A worker on scaffolding 65 ft above the ground needs to lift a 390 lb bucket of cement from the ground to a point 20 feet above the ground by pulling on a rope weighing 5 lb/ft. How much work is required?
To determine the work required, we need to calculate the total weight being lifted and multiplied by the distance it is being lifted.

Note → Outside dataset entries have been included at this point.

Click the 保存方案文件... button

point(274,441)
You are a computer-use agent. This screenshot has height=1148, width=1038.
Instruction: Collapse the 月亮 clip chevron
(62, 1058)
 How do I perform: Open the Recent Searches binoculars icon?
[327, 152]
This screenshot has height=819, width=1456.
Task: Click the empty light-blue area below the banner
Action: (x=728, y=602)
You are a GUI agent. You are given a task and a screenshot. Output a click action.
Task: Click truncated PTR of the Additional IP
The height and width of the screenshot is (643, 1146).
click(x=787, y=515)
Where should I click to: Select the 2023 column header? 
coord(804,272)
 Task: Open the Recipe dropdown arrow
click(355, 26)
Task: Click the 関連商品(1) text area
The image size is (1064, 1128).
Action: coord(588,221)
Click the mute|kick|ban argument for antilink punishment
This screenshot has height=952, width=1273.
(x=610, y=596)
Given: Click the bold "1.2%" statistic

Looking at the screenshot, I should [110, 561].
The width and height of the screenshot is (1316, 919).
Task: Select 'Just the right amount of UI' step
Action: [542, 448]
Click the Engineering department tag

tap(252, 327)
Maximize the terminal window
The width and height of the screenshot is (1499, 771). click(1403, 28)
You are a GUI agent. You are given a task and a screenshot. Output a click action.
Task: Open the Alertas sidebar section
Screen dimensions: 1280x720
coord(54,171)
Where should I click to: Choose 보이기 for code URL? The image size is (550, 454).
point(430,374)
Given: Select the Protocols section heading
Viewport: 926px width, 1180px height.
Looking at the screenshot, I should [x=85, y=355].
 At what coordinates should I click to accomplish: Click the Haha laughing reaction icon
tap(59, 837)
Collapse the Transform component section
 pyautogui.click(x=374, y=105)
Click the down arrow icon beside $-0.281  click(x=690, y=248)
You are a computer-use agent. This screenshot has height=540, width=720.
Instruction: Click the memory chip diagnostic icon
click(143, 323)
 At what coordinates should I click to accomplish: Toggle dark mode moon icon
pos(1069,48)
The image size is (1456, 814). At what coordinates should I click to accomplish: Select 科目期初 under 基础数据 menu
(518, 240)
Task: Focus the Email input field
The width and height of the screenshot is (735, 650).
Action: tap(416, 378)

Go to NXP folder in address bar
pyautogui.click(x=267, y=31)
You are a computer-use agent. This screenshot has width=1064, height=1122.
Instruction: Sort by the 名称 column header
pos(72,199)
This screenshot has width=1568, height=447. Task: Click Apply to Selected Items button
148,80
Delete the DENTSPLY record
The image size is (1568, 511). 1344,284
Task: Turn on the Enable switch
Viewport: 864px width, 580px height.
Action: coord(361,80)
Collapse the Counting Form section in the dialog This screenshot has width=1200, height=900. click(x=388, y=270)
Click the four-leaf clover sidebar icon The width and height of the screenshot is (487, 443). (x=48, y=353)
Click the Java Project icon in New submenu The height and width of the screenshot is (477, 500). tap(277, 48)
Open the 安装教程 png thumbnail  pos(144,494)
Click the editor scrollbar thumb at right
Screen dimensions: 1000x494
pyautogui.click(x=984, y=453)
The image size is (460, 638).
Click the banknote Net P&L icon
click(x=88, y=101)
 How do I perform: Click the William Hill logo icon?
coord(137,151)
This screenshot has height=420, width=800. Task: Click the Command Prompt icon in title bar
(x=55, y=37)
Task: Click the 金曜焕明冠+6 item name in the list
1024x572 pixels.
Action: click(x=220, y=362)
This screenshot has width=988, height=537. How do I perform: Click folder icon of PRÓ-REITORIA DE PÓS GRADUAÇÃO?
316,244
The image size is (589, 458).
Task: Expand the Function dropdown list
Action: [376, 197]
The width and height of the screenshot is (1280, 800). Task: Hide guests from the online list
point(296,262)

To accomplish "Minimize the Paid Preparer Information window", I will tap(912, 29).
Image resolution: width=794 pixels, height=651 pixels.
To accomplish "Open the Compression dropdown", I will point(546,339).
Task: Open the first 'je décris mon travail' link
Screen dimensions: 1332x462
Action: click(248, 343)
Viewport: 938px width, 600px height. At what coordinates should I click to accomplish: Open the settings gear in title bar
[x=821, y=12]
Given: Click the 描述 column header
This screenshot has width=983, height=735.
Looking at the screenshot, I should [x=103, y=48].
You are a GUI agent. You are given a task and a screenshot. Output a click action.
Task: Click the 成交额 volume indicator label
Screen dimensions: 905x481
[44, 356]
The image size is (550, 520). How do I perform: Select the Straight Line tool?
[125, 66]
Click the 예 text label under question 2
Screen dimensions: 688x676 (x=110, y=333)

First, let's calculate the weight of the bucket plus the weight of the rope:
Weight of bucket = 390 lb
Weight of the rope = 5 lb/ft * 20 ft = 100 lb
Total weight being lifted = Weight of bucket + Weight of rope
Total weight being lifted = 390 lb + 100 lb
Total weight being lifted = 490 lb
Next, let's calculate the distance it is being lifted:
Distance = 65 ft - 20 ft = 45 ft
Finally, let's calculate the work required:
Work = Total weight being lifted * Distance
Work = 490 lb * 45 ft
Work = 22,050 ft-lb
Therefore, the work required to lift the bucket of cement is 22,050 ft-lb.
To calculate the work required, we need to consider the following:
1. Work is defined as the amount of force applied over a distance.
2. The worker needs to lift the bucket from the ground to a point 20 feet above the ground.
3. The bucket of cement weighs 390 lb.
4. The rope itself weighs 5 lb/ft.
To determine the work required, we need to break down the problem into two parts:
1. The work required to lift the bucket from the ground to the worker's level.
2. The work required to lift the bucket from the worker's level to a point 20 feet above the ground.
Let's calculate each part separately:
1. The work required to lift the bucket from the ground to the worker's level:
- The bucket weighs 390 lb, and the worker needs to lift it 65 ft.
- Therefore, the work required to lift the bucket from the ground to the worker's level is:
Work = Weight x Distance
= 390 lb x 65 ft
2. The work required to lift the bucket from the worker's level to a point 20 feet above the ground:
- The bucket now needs to be lifted an additional 20 ft.
- The rope weighs 5 lb/ft, and we need to consider its weight as well.
- The total weight to be lifted is now 390 lb + (5 lb/ft x 20 ft).
- Therefore, the work required to lift the bucket from the worker's level to a point 20 feet above the ground is:
Work = Weight x Distance
= (390 lb + (5 lb/ft x 20 ft)) x 20 ft
Now, to find the total work required, we sum up the work required for each part:
Total Work = Work to lift the bucket from the ground to the worker's level + Work to lift the bucket from the worker's level to a point 20 feet above the ground
Once you plug in the values for the weight of the bucket and the distances involved, you can calculate the total work required by solving the equation.